__Source material__

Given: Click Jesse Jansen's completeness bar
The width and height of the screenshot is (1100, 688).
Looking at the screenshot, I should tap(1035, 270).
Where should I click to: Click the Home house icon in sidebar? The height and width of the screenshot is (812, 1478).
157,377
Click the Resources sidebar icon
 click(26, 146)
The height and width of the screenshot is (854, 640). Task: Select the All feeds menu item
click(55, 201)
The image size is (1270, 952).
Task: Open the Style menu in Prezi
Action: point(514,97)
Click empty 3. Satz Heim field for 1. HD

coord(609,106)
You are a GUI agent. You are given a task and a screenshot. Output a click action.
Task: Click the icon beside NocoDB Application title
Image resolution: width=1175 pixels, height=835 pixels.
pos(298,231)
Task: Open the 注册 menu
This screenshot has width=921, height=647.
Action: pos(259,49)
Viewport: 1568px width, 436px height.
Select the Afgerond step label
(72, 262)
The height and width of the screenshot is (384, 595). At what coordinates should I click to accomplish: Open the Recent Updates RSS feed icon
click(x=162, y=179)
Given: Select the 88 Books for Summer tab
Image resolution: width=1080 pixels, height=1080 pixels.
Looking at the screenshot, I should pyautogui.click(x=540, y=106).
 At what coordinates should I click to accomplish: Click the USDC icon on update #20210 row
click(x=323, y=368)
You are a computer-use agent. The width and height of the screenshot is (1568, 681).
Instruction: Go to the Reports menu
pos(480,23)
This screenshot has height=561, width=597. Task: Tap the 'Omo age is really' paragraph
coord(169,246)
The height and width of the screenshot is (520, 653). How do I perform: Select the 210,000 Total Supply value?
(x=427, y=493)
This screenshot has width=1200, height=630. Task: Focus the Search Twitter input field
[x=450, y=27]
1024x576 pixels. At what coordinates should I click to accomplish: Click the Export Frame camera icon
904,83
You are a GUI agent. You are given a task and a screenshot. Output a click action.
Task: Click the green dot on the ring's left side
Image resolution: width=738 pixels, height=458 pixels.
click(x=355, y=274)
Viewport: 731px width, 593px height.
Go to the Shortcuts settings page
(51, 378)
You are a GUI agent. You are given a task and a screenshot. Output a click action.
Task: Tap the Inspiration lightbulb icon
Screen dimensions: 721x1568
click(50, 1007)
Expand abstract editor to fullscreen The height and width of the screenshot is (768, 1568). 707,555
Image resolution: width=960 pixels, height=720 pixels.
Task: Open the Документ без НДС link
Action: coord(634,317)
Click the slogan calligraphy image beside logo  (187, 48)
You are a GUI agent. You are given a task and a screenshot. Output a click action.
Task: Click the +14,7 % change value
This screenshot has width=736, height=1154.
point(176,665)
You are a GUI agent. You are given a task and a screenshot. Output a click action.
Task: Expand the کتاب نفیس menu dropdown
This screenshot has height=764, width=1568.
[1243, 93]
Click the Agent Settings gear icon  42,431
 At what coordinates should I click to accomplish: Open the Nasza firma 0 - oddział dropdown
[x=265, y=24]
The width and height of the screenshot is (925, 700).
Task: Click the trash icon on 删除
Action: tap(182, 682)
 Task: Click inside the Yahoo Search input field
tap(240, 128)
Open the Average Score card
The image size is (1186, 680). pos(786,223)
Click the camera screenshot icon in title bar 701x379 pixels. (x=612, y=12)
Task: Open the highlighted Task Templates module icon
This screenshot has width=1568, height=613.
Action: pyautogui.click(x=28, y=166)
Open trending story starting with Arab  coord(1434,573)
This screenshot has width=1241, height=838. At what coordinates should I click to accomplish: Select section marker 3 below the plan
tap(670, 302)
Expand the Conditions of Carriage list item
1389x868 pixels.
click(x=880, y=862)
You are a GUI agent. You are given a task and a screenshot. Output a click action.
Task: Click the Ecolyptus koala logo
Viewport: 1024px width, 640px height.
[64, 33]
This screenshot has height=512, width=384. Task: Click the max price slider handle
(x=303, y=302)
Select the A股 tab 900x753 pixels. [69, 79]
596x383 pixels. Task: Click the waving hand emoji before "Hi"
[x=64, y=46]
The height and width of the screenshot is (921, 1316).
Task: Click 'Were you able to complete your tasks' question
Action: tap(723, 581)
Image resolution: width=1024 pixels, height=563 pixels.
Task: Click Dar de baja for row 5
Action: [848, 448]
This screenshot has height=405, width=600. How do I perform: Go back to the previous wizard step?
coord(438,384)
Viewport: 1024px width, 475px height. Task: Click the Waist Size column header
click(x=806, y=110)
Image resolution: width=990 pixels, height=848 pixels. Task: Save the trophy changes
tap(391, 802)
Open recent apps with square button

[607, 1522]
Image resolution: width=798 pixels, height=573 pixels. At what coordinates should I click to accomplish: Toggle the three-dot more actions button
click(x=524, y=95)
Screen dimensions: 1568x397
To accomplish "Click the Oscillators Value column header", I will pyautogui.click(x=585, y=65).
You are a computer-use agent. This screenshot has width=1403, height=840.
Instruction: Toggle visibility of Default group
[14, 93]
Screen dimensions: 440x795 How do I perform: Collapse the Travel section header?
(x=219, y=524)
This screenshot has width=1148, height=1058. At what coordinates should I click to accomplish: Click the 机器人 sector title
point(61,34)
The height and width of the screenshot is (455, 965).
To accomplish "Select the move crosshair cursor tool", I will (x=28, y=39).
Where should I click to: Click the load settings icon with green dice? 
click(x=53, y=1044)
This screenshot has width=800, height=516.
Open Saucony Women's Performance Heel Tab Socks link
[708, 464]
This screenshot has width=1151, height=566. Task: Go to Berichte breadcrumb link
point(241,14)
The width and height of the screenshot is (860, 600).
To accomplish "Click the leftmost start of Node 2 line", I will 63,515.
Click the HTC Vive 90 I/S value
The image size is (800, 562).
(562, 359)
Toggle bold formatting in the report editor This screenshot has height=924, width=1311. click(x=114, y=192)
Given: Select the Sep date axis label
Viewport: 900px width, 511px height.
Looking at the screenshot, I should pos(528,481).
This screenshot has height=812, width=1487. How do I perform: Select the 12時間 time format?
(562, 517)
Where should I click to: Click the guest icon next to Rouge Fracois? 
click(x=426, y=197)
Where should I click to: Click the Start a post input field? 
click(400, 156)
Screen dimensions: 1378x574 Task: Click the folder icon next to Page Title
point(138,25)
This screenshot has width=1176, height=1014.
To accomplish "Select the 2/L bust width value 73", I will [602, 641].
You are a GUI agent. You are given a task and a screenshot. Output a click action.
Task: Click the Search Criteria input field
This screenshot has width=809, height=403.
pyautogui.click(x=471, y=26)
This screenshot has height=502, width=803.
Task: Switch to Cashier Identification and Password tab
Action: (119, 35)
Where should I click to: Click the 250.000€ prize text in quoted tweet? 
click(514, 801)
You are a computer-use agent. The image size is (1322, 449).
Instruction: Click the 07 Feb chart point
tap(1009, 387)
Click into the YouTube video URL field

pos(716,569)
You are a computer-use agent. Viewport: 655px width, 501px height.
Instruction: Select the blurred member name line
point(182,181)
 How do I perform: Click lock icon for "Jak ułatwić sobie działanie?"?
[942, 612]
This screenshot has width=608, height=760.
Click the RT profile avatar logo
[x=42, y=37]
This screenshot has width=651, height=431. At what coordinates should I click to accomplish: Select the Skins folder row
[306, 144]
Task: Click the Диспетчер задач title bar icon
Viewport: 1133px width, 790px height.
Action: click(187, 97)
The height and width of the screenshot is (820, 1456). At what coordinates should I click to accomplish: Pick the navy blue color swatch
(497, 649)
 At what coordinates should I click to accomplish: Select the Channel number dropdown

__Task description__
Please write out the records from above, keeping every line exact.

__Solution to the exercise__
Given: Click Jesse Jansen's completeness bar
The width and height of the screenshot is (1100, 688).
Looking at the screenshot, I should tap(1035, 270).
Where should I click to: Click the Home house icon in sidebar? The height and width of the screenshot is (812, 1478).
157,377
Click the Resources sidebar icon
 click(26, 146)
The height and width of the screenshot is (854, 640). Task: Select the All feeds menu item
click(55, 201)
The image size is (1270, 952).
Task: Open the Style menu in Prezi
Action: point(514,97)
Click empty 3. Satz Heim field for 1. HD

coord(609,106)
You are a GUI agent. You are given a task and a screenshot. Output a click action.
Task: Click the icon beside NocoDB Application title
Image resolution: width=1175 pixels, height=835 pixels.
pos(298,231)
Task: Open the 注册 menu
This screenshot has width=921, height=647.
Action: pos(259,49)
Viewport: 1568px width, 436px height.
Select the Afgerond step label
(72, 262)
The height and width of the screenshot is (384, 595). At what coordinates should I click to accomplish: Open the Recent Updates RSS feed icon
click(x=162, y=179)
Given: Select the 88 Books for Summer tab
Image resolution: width=1080 pixels, height=1080 pixels.
Looking at the screenshot, I should pyautogui.click(x=540, y=106).
 At what coordinates should I click to accomplish: Click the USDC icon on update #20210 row
click(x=323, y=368)
You are a computer-use agent. The width and height of the screenshot is (1568, 681).
Instruction: Go to the Reports menu
pos(480,23)
This screenshot has height=561, width=597. Task: Tap the 'Omo age is really' paragraph
coord(169,246)
The height and width of the screenshot is (520, 653). How do I perform: Select the 210,000 Total Supply value?
(x=427, y=493)
This screenshot has width=1200, height=630. Task: Focus the Search Twitter input field
[x=450, y=27]
1024x576 pixels. At what coordinates should I click to accomplish: Click the Export Frame camera icon
904,83
You are a GUI agent. You are given a task and a screenshot. Output a click action.
Task: Click the green dot on the ring's left side
Image resolution: width=738 pixels, height=458 pixels.
click(x=355, y=274)
Viewport: 731px width, 593px height.
Go to the Shortcuts settings page
(51, 378)
You are a GUI agent. You are given a task and a screenshot. Output a click action.
Task: Tap the Inspiration lightbulb icon
Screen dimensions: 721x1568
click(50, 1007)
Expand abstract editor to fullscreen The height and width of the screenshot is (768, 1568). 707,555
Image resolution: width=960 pixels, height=720 pixels.
Task: Open the Документ без НДС link
Action: coord(634,317)
Click the slogan calligraphy image beside logo  (187, 48)
You are a GUI agent. You are given a task and a screenshot. Output a click action.
Task: Click the +14,7 % change value
This screenshot has width=736, height=1154.
point(176,665)
You are a GUI agent. You are given a task and a screenshot. Output a click action.
Task: Expand the کتاب نفیس menu dropdown
This screenshot has height=764, width=1568.
[1243, 93]
Click the Agent Settings gear icon  42,431
 At what coordinates should I click to accomplish: Open the Nasza firma 0 - oddział dropdown
[x=265, y=24]
The width and height of the screenshot is (925, 700).
Task: Click the trash icon on 删除
Action: tap(182, 682)
 Task: Click inside the Yahoo Search input field
tap(240, 128)
Open the Average Score card
The image size is (1186, 680). pos(786,223)
Click the camera screenshot icon in title bar 701x379 pixels. (x=612, y=12)
Task: Open the highlighted Task Templates module icon
This screenshot has width=1568, height=613.
Action: pyautogui.click(x=28, y=166)
Open trending story starting with Arab  coord(1434,573)
This screenshot has width=1241, height=838. At what coordinates should I click to accomplish: Select section marker 3 below the plan
tap(670, 302)
Expand the Conditions of Carriage list item
1389x868 pixels.
click(x=880, y=862)
You are a GUI agent. You are given a task and a screenshot. Output a click action.
Task: Click the Ecolyptus koala logo
Viewport: 1024px width, 640px height.
[64, 33]
This screenshot has height=512, width=384. Task: Click the max price slider handle
(x=303, y=302)
Select the A股 tab 900x753 pixels. [69, 79]
596x383 pixels. Task: Click the waving hand emoji before "Hi"
[x=64, y=46]
The height and width of the screenshot is (921, 1316).
Task: Click 'Were you able to complete your tasks' question
Action: tap(723, 581)
Image resolution: width=1024 pixels, height=563 pixels.
Task: Click Dar de baja for row 5
Action: [848, 448]
This screenshot has height=405, width=600. How do I perform: Go back to the previous wizard step?
coord(438,384)
Viewport: 1024px width, 475px height. Task: Click the Waist Size column header
click(x=806, y=110)
Image resolution: width=990 pixels, height=848 pixels. Task: Save the trophy changes
tap(391, 802)
Open recent apps with square button

[607, 1522]
Image resolution: width=798 pixels, height=573 pixels. At what coordinates should I click to accomplish: Toggle the three-dot more actions button
click(x=524, y=95)
Screen dimensions: 1568x397
To accomplish "Click the Oscillators Value column header", I will pyautogui.click(x=585, y=65).
You are a computer-use agent. This screenshot has width=1403, height=840.
Instruction: Toggle visibility of Default group
[14, 93]
Screen dimensions: 440x795 How do I perform: Collapse the Travel section header?
(x=219, y=524)
This screenshot has width=1148, height=1058. At what coordinates should I click to accomplish: Click the 机器人 sector title
point(61,34)
The height and width of the screenshot is (455, 965).
To accomplish "Select the move crosshair cursor tool", I will (x=28, y=39).
Where should I click to: Click the load settings icon with green dice? 
click(x=53, y=1044)
This screenshot has width=800, height=516.
Open Saucony Women's Performance Heel Tab Socks link
[708, 464]
This screenshot has width=1151, height=566. Task: Go to Berichte breadcrumb link
point(241,14)
The width and height of the screenshot is (860, 600).
To accomplish "Click the leftmost start of Node 2 line", I will 63,515.
Click the HTC Vive 90 I/S value
The image size is (800, 562).
(562, 359)
Toggle bold formatting in the report editor This screenshot has height=924, width=1311. click(x=114, y=192)
Given: Select the Sep date axis label
Viewport: 900px width, 511px height.
Looking at the screenshot, I should pos(528,481).
This screenshot has height=812, width=1487. How do I perform: Select the 12時間 time format?
(562, 517)
Where should I click to: Click the guest icon next to Rouge Fracois? 
click(x=426, y=197)
Where should I click to: Click the Start a post input field? 
click(400, 156)
Screen dimensions: 1378x574 Task: Click the folder icon next to Page Title
point(138,25)
This screenshot has width=1176, height=1014.
To accomplish "Select the 2/L bust width value 73", I will [602, 641].
You are a GUI agent. You are given a task and a screenshot. Output a click action.
Task: Click the Search Criteria input field
This screenshot has width=809, height=403.
pyautogui.click(x=471, y=26)
This screenshot has height=502, width=803.
Task: Switch to Cashier Identification and Password tab
Action: (119, 35)
Where should I click to: Click the 250.000€ prize text in quoted tweet? 
click(514, 801)
You are a computer-use agent. The image size is (1322, 449).
Instruction: Click the 07 Feb chart point
tap(1009, 387)
Click into the YouTube video URL field

pos(716,569)
You are a computer-use agent. Viewport: 655px width, 501px height.
Instruction: Select the blurred member name line
point(182,181)
 How do I perform: Click lock icon for "Jak ułatwić sobie działanie?"?
[942, 612]
This screenshot has width=608, height=760.
Click the RT profile avatar logo
[x=42, y=37]
This screenshot has width=651, height=431. At what coordinates should I click to accomplish: Select the Skins folder row
[306, 144]
Task: Click the Диспетчер задач title bar icon
Viewport: 1133px width, 790px height.
Action: click(187, 97)
The height and width of the screenshot is (820, 1456). At what coordinates should I click to accomplish: Pick the navy blue color swatch
(497, 649)
 At what coordinates should I click to accomplish: Select the Channel number dropdown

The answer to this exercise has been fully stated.